STUFFED PORTOBELLO MUSHROOMS
Ingredients
- 1 can (15 ounces) white kidney or cannellini beans, rinsed and drained
- 2 tablespoons Crisco® Pure Olive Oil, divided
- 1 tablespoon water
- 1 teaspoon dried rosemary, crushed
- 1 garlic clove, peeled and halved
- 1/4 teaspoon salt
- 1/4 teaspoon pepper
- 4 large portobello mushrooms (4 to 4-1/2 inches), stems removed
- 1 medium sweet red pepper, finely chopped
- 1 medium red onion, finely chopped
- 1 medium zucchini, finely chopped
- 1/2 cup shredded pepper Jack cheese
Directions
- In a food processor, combine the beans, 1 tablespoon oil, water, rosemary, garlic, salt and pepper. Cover and process until pureed; set aside.

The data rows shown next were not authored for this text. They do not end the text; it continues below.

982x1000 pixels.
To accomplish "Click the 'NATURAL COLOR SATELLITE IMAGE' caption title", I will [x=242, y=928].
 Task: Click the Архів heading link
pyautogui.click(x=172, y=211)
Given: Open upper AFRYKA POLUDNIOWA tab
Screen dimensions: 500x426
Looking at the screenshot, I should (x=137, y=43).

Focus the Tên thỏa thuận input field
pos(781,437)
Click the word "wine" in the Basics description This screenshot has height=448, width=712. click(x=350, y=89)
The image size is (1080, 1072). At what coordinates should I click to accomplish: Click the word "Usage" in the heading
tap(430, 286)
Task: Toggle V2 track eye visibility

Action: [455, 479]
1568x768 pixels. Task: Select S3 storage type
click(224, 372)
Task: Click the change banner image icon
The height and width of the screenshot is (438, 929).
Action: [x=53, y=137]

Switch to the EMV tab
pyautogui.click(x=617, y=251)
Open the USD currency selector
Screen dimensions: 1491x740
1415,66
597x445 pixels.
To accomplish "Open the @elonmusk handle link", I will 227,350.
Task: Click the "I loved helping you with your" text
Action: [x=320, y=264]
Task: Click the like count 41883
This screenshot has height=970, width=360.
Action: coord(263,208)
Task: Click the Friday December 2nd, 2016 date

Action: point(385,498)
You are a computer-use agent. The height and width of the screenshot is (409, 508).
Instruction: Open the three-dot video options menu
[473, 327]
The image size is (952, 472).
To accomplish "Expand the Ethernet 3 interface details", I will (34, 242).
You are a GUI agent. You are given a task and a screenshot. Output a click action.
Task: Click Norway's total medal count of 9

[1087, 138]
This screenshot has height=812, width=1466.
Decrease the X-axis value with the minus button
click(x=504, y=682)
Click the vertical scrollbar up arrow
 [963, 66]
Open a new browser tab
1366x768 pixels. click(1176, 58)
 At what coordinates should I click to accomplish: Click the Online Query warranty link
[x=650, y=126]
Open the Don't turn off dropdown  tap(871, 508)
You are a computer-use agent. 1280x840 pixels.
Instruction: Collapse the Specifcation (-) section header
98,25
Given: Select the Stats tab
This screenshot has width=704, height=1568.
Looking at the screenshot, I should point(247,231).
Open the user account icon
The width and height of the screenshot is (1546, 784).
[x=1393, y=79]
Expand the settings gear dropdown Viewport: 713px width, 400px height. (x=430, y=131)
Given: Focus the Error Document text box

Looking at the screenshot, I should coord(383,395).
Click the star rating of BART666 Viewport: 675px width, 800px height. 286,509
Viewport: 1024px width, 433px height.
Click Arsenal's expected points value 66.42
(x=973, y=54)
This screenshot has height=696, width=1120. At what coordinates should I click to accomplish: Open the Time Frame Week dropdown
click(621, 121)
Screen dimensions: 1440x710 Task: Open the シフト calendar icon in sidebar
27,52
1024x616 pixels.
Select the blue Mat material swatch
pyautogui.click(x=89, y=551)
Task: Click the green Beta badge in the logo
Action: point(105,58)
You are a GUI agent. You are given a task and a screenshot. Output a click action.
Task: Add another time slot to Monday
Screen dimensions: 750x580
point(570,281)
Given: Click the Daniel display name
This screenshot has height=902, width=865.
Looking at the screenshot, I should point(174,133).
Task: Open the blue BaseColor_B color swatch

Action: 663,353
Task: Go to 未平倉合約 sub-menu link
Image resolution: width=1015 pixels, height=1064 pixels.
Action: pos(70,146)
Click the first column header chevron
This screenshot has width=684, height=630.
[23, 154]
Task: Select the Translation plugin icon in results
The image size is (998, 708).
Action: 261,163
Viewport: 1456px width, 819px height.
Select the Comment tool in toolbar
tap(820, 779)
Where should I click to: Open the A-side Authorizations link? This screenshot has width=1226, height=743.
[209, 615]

- Place mushrooms on a broiler pan coated with cooking spray. Broil 4 in. from the heat for 6-8 minutes on each side or until mushrooms are tender.

- Meanwhile, in a small nonstick skillet coated with cooking spray, saute the red pepper, red onion and zucchini in remaining oil until tender.
- Spread about 1/3 cup reserved bean mixture over each mushroom; top with 1/2 cup vegetable mixture. Sprinkle with cheese. Broil 2-3 minutes longer or until cheese is melted. Yield: 4 servings.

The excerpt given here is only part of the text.